During an Oct. 15, 2019, meeting, Wendling discussed the idea of directing the water toward the existing Bear Creek Drain, just east of Stuart Road, as an alternative.
On Dec. 16, 2019, Alan Boyer, of LSG Engineers and Surveyors, presented the preliminary designs of both the initial Ditch Road alternative and the Bear Creek option, while also offering a third solution: Splitting the water at the intersection of Stuart Road and Ditch Road, with half of the water going west along Ditch Road all the way to the Shiawassee River and half of the water going east along Ditch Road into the Bear Creek Drain.
Alternative 1, would require 21 easements, with estimated construction costs hovering around approximately $835,000, according to Boyer. Alternative 2, would cost $508,000 and alternative 3, would cost about $678,000.
“From a legal standpoint, I think with each alternative there is a pathway, a legal pathway through proceedings to get to the alternative,” Hissong said. “It may require some additional proceedings (choosing one over another), but it is possible.”
With respect to alternatives 2 and 3, an additional petition would need to be brought to the Youngs Intercounty Drain Board, according to Hissong.
“You cannot perform any improvements on the Bear Creek Drain through a Youngs Intercounty Drain petition,” Hissong said. “It cannot be done. I’ve consulted with bond counsel and they agree, they will not move forward on a proceeding where you do improvements to the Bear Creek Drain under a Youngs Intercounty Drain proceeding.”

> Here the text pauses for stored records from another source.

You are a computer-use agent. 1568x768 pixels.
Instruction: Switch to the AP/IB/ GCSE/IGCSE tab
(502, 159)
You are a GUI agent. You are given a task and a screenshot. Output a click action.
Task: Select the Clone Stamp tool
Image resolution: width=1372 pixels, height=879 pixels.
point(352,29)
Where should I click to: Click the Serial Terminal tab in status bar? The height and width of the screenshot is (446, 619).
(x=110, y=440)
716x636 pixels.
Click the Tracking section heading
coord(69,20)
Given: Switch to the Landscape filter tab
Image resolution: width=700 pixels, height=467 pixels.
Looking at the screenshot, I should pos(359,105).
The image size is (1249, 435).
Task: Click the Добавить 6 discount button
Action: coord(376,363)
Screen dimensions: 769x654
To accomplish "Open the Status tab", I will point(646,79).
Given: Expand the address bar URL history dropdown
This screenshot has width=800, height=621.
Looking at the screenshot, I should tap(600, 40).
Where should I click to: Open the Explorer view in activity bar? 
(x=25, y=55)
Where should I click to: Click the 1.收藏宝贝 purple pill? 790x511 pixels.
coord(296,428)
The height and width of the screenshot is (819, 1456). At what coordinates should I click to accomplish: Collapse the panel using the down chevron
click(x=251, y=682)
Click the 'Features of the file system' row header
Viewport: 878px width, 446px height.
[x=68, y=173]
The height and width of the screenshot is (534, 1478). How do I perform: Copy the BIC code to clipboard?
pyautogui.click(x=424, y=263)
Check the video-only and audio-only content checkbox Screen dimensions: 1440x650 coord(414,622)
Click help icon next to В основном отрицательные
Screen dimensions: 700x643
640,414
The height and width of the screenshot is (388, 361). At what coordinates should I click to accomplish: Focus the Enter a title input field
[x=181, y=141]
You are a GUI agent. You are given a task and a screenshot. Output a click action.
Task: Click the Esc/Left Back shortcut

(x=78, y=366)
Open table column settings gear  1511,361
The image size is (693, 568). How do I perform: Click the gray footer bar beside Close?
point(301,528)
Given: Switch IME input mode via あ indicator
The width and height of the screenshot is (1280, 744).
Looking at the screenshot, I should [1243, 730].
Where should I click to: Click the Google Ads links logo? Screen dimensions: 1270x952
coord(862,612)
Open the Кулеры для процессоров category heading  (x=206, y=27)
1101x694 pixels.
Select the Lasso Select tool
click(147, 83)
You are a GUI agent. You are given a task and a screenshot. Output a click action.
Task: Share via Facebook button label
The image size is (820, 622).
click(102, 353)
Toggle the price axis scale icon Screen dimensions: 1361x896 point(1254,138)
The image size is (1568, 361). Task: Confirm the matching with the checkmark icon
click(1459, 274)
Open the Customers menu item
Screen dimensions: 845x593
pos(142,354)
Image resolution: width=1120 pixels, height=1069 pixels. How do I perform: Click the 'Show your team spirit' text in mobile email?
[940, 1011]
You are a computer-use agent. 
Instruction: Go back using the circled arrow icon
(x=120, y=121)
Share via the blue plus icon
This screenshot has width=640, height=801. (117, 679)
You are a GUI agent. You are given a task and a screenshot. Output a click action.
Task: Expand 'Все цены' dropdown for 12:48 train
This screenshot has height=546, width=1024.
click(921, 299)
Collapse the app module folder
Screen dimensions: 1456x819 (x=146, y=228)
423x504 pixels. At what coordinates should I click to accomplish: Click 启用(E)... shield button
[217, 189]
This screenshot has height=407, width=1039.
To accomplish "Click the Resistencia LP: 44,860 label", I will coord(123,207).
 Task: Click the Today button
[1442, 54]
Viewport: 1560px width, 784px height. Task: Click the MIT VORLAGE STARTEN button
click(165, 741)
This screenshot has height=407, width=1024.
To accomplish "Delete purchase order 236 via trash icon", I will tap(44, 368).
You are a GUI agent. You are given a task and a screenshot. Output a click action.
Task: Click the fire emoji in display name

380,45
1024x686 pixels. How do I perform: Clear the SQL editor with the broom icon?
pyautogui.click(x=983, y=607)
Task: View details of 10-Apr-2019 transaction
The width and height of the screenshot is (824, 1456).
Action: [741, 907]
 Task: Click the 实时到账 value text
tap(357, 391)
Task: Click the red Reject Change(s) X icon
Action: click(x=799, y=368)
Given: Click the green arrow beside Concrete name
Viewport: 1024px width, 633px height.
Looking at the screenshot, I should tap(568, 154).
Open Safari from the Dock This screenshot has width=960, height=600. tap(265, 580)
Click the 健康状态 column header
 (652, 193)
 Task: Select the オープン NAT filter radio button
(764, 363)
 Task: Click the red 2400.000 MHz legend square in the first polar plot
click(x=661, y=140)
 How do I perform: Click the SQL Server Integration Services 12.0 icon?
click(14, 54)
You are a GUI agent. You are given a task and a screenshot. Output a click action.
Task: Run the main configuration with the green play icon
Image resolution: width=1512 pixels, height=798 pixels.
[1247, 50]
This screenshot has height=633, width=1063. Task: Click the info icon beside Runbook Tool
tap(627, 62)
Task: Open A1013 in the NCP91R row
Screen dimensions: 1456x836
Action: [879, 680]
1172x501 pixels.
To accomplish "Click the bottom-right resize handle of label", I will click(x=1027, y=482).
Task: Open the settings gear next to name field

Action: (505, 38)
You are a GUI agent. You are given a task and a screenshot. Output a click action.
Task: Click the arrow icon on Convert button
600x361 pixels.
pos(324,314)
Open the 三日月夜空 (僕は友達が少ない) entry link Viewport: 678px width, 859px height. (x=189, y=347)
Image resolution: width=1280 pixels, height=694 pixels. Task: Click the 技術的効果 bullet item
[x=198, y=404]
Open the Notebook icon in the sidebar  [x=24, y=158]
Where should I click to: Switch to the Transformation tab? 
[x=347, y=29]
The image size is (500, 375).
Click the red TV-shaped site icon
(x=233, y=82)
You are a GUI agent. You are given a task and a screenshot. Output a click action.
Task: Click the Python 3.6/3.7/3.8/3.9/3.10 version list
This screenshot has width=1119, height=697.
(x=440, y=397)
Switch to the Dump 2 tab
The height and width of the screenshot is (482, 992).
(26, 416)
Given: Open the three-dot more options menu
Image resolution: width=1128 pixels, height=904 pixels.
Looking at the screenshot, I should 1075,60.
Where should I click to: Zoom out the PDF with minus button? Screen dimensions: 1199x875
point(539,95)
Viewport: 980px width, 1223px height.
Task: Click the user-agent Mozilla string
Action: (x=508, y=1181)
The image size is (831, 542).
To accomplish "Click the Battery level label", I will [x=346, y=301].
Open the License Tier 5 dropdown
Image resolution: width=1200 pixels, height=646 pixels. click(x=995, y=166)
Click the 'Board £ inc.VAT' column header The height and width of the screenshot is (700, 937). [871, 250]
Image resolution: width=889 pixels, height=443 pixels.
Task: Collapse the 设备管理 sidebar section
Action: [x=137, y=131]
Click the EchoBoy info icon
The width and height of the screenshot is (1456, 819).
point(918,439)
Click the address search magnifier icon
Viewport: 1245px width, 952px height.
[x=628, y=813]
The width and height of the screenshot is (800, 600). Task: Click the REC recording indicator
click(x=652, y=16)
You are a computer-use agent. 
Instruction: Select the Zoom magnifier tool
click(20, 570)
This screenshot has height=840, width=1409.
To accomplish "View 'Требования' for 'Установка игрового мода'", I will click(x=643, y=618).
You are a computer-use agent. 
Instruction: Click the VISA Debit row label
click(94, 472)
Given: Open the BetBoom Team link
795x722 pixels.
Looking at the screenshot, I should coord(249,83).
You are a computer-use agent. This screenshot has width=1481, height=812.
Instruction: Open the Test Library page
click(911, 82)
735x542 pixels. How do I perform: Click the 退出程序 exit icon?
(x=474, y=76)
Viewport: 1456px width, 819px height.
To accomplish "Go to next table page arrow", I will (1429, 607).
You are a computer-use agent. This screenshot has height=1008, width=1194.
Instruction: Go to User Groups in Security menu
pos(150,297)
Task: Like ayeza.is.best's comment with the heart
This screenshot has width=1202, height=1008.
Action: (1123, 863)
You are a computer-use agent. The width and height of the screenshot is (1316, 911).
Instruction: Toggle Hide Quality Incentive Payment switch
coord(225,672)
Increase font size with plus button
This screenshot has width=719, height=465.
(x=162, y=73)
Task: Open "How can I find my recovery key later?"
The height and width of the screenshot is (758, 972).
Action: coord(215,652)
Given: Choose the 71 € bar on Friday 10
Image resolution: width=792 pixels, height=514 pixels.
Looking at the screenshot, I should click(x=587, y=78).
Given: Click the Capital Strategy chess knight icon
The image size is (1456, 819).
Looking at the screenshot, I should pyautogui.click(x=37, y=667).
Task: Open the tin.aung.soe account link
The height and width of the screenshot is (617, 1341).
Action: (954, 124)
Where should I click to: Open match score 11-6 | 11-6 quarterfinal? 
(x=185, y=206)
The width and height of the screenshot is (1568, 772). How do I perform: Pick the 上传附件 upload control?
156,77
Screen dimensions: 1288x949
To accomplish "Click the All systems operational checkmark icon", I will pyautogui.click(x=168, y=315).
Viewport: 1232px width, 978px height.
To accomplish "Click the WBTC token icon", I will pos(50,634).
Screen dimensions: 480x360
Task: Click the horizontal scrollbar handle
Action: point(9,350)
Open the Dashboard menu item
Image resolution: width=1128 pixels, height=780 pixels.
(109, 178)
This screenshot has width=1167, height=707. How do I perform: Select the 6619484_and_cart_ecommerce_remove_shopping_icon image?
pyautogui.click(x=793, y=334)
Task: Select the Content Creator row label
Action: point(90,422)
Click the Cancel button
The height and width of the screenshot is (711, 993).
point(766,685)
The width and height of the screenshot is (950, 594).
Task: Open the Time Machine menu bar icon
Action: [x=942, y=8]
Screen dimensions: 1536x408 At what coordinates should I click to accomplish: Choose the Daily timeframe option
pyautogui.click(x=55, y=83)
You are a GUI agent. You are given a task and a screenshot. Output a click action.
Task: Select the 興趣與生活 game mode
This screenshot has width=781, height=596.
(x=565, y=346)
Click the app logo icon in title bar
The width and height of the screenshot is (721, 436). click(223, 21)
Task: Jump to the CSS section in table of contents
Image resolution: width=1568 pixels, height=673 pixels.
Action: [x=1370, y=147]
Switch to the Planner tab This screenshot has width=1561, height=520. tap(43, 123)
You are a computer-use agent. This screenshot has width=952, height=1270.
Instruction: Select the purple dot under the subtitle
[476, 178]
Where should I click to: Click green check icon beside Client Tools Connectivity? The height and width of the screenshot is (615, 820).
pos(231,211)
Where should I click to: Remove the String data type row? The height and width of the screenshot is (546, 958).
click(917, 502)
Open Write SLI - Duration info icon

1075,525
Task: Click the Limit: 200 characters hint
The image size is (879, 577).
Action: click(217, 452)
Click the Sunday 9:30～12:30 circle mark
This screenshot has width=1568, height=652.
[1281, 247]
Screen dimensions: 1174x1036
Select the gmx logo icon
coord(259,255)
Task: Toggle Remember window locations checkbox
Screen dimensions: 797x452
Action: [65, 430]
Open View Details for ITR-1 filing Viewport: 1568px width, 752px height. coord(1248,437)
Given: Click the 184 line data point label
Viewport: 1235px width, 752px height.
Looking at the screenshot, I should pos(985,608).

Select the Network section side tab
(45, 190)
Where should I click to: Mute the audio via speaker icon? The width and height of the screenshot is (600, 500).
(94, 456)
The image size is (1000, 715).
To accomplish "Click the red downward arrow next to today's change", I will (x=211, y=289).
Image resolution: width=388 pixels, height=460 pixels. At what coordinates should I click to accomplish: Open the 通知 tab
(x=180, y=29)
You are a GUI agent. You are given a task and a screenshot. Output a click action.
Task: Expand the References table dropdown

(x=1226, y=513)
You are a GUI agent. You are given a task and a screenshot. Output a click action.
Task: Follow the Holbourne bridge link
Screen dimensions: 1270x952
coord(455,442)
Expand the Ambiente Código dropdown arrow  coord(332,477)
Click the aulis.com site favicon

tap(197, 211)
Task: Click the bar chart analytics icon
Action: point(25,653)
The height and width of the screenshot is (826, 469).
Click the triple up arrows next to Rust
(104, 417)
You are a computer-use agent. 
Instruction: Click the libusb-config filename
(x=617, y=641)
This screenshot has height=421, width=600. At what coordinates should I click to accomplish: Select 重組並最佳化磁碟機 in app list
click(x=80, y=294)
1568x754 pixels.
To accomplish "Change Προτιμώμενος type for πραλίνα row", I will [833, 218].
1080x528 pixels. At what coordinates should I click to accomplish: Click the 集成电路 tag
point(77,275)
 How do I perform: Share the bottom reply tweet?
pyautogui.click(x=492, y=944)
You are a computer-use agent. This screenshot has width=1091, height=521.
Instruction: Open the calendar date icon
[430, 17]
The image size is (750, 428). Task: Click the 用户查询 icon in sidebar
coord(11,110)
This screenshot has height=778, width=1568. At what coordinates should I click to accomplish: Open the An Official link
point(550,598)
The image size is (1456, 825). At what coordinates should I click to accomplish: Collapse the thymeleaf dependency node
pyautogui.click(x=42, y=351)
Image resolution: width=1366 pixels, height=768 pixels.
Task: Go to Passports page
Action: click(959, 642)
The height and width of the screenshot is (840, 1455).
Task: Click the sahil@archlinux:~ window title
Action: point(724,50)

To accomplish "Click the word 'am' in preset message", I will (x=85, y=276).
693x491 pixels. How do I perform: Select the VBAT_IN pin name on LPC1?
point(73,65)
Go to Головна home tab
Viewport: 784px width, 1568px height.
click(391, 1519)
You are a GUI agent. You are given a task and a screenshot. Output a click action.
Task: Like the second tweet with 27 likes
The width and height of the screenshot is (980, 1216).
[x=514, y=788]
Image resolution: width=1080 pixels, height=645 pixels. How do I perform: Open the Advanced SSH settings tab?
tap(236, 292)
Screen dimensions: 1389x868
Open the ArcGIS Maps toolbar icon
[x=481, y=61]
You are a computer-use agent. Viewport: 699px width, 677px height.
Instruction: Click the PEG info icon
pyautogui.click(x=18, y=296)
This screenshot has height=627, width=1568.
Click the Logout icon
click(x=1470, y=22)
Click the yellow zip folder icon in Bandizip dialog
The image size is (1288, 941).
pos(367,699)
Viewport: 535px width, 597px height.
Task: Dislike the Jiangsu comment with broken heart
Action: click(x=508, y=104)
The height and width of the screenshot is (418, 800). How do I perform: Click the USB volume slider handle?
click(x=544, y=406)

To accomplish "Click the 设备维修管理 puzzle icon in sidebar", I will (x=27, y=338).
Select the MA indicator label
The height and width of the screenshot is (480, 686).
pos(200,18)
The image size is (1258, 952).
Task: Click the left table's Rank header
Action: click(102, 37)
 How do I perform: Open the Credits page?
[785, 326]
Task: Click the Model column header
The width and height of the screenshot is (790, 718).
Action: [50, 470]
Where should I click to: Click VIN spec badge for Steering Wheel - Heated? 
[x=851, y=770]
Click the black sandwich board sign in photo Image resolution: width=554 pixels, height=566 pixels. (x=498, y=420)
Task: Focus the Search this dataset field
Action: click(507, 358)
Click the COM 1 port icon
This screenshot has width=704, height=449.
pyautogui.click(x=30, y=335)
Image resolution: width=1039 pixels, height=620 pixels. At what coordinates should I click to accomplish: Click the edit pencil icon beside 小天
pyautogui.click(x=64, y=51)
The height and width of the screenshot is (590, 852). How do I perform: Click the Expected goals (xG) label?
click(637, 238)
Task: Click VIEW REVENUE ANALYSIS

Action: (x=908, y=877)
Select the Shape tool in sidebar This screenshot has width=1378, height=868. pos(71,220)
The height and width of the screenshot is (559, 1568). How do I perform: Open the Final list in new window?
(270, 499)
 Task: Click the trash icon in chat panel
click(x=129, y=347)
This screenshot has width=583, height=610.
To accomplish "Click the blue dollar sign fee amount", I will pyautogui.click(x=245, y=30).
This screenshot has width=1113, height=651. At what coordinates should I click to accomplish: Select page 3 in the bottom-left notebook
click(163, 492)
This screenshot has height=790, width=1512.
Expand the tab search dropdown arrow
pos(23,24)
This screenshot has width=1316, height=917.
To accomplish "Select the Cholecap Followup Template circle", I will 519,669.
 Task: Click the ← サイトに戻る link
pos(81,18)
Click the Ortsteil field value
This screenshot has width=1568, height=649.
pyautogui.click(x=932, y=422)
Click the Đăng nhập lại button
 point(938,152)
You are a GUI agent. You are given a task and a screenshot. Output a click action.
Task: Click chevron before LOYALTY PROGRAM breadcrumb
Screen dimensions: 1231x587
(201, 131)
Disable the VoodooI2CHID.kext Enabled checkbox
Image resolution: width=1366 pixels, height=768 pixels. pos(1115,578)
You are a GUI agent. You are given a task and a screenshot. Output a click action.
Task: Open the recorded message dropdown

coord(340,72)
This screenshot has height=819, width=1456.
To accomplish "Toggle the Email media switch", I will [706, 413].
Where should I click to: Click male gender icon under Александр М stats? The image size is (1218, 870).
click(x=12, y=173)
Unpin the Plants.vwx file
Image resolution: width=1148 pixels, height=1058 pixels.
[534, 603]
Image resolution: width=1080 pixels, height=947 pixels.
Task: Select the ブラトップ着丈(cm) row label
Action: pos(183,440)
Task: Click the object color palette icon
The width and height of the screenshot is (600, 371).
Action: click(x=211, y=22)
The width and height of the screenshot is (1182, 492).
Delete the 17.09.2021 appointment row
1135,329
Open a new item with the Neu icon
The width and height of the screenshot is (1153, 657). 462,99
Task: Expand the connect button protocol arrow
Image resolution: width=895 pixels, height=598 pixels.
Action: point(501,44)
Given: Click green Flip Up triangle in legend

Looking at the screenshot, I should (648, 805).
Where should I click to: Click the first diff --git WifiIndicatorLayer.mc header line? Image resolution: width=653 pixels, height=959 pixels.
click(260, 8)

In order for alternative 2 or 3 to be an option, the board would have to receive one of two petitions: A maintenance and improvement petition on the Bear Creek Drain that would convert it into a separate intercounty drain, or a consolidation petition that would combine the Bear Creek and Youngs districts into one unified drainage district under one name.
A maintenance and improvement petition could be filed by five property owners liable for an assessment on the proposed Bear Creek Intercounty Drain, or by Chesaning Township or New Haven Township, according to Hissong. A consolidation petition would require the signatures of 50 property owners in the affected area, she continued, though it could also be filed by Chesaning or New Haven Township.
“If it goes down Bear Creek and it’s not a consolidation petition, then five property owners liable for an assessment could petition,” Hissong said. “It would infer that anybody receiving benefit from the Bear Creek (upgrades) could petition for that, assuming it’s going to be converted into an intercounty drain, so it would be possible that, not anybody in the current Youngs Intercounty Drainage District could petition, but it’s possible it could be expanded who could petition beyond what’s currently the Bear Creek drainage district.”
Several residents questioned who would be responsible for paying for the project. Since a proposal hasn’t been selected, Hissong said the board is unable to determine exactly how the financing would shake out.
“Is it possible that the Bear Creek people would pay nothing for this project? It’s possible,” Hissong said, “but I don’t want anybody in this room to walk out thinking that’s a guarantee, because the engineering could come out that you are better off than you are now depending on what that ultimate project looks like.”
Chuck Weisenberger, a farmer with property north of Ditch Road along the Bear Creek Drain, said the board can’t put off a decision much longer.
“Every time it rains, it floods on Ditch Road and it goes just across the fields. People that try to farm for a living, we cannot continually have rivers going through our farms, and it happens every year,” he said. “We have to protect our farm ground, we just can’t let it cross Ditch Road and go, because that’s what it does. We’ve got to keep it in the drainage ditches. I mean that’s our livelihood, it’s our farm. Something’s got to be done, I hope you just don’t keep putting this off. We need to get something done.”
Newman indicated after the meeting that he’s confident a decision will be coming soon.
“I think we’ve got some progress, all we’ve got to do is go back, talk with Alan (Boyer), look at these alternatives and I think next meeting we’ll be ready to come up with one,” Newman said.